Monday, September 7, 2020

Bulletins From The Trailing Edge Of The Pandemic

If it can work anywhere, it can work here.

I live in a county in NW PA, with relatively small population (50K or so). And our schools are all open.

We have been subject to the same rules as the rest of the state, and like pretty much everything in PA, the folks in charge have made their rules based on Pittsburgh, Philly and Harrisburg. This is Trump country, so plenty of folks are anti-maskers, but we haven't had any of those ugly assaults. I think we benefit from one aspect of small town life-- when you meet that minimum wage worker at the door of the business, you probably already know them. Makes it marginally harder to be a jerk to them.

But mostly we've done well. We have a big branch here of UPMC (the "non-profit" health monolith that is slowly eating the entire state). Since anyone started counting, our total number of positive Covid cases has not yet hit 70, and we've had only one death. We've had many sets of days in a row with no new positives. By the figuring of the state, we are a "green" county, which means restrictions are minimal, but most local businesses remain cautious. And this is the kind of area where it's not unusual to go, say, grocery shopping and encounter only a handful of other people.

So yes. Schools are open. We have four separate districts in the county (more than necessary, but that's a discussion for another day). All are open five out of five, full days. One has switched the high school to block scheduling. All require masks, and various bits of tweaking have been applied to traffic patterns in the buildings. There are barriers, cleaners, new arrangements for lunch and recess.

A non-zero number of families are staying home and selecting from an assortment of distance learning options, but it's nothing remotely close to a majority. There may have been a few early retirements, but nothing remotely approaching a "wave," nor are local unions contemplating sick outs or strikes. Parents are encouraged to drive their kids to school, but the buses are still running. Within districts, administrators who have done a lousy job of building trust and collaboration are suffering for it; those who have done a good job are benefiting from it. Schools may or may not have solid ideas about what to do if anything goes south. Nobody has made any special effort to recruit substitute teachers, and the pay is pretty lousy for the area, so that's going to be a problem sooner or later.

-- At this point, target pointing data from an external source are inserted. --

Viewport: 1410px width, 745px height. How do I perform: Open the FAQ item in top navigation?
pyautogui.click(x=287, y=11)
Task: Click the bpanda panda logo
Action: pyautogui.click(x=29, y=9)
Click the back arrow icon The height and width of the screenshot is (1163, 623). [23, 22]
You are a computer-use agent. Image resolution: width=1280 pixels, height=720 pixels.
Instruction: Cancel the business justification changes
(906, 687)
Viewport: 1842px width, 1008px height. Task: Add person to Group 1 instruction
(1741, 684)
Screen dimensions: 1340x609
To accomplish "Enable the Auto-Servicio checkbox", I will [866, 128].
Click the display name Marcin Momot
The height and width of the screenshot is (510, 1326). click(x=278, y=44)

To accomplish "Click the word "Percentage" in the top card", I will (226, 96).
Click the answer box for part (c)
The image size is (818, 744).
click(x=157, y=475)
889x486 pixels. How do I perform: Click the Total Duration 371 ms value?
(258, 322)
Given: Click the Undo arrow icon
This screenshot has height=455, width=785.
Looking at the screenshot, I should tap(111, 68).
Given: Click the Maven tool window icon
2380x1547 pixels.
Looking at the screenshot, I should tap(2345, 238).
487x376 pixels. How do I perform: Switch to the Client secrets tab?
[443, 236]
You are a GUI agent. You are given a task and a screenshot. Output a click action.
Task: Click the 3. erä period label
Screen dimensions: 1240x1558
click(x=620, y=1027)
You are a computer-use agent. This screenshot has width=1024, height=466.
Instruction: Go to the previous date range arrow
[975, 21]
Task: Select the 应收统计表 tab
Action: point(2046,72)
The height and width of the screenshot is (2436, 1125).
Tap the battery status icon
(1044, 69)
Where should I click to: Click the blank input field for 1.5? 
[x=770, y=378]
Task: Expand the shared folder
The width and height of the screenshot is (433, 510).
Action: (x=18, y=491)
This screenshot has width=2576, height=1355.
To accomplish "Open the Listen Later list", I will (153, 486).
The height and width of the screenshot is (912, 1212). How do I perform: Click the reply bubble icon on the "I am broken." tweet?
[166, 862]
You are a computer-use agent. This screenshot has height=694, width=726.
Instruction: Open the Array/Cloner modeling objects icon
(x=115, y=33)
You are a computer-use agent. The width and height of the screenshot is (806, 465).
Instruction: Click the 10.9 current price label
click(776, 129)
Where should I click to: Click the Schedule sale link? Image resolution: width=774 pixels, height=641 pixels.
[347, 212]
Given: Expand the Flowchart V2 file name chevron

A return to 100% distance learning will be a real struggle here; there are so many places where there is little or no reliable internet coverage (my old high school sits in a 1/2 bar of 3G zone) and families within the district are spread out. Okay, maybe not so much "real struggle" as "certain failure."

But mostly, school is under way (last Tuesday was the first day) and mostly, students and teachers are adjusting. School sports are happening, with a spectator limit of 250 people. My wife is a teacher in a local elementary, and I have many friends from my pre-retirement years still working. I'm holding my breath. I know that other semi-isolated rural areas have experienced sudden spikes of covid, and I have my doubts about how well-prepared anyone here is to deal with an eruption.

So I have no actual point today. Think of this as a first chapter of whatever story is going to emerge through the year, depending on what happens in the pages we haven't turned over yet I'm praying that it's a boring story.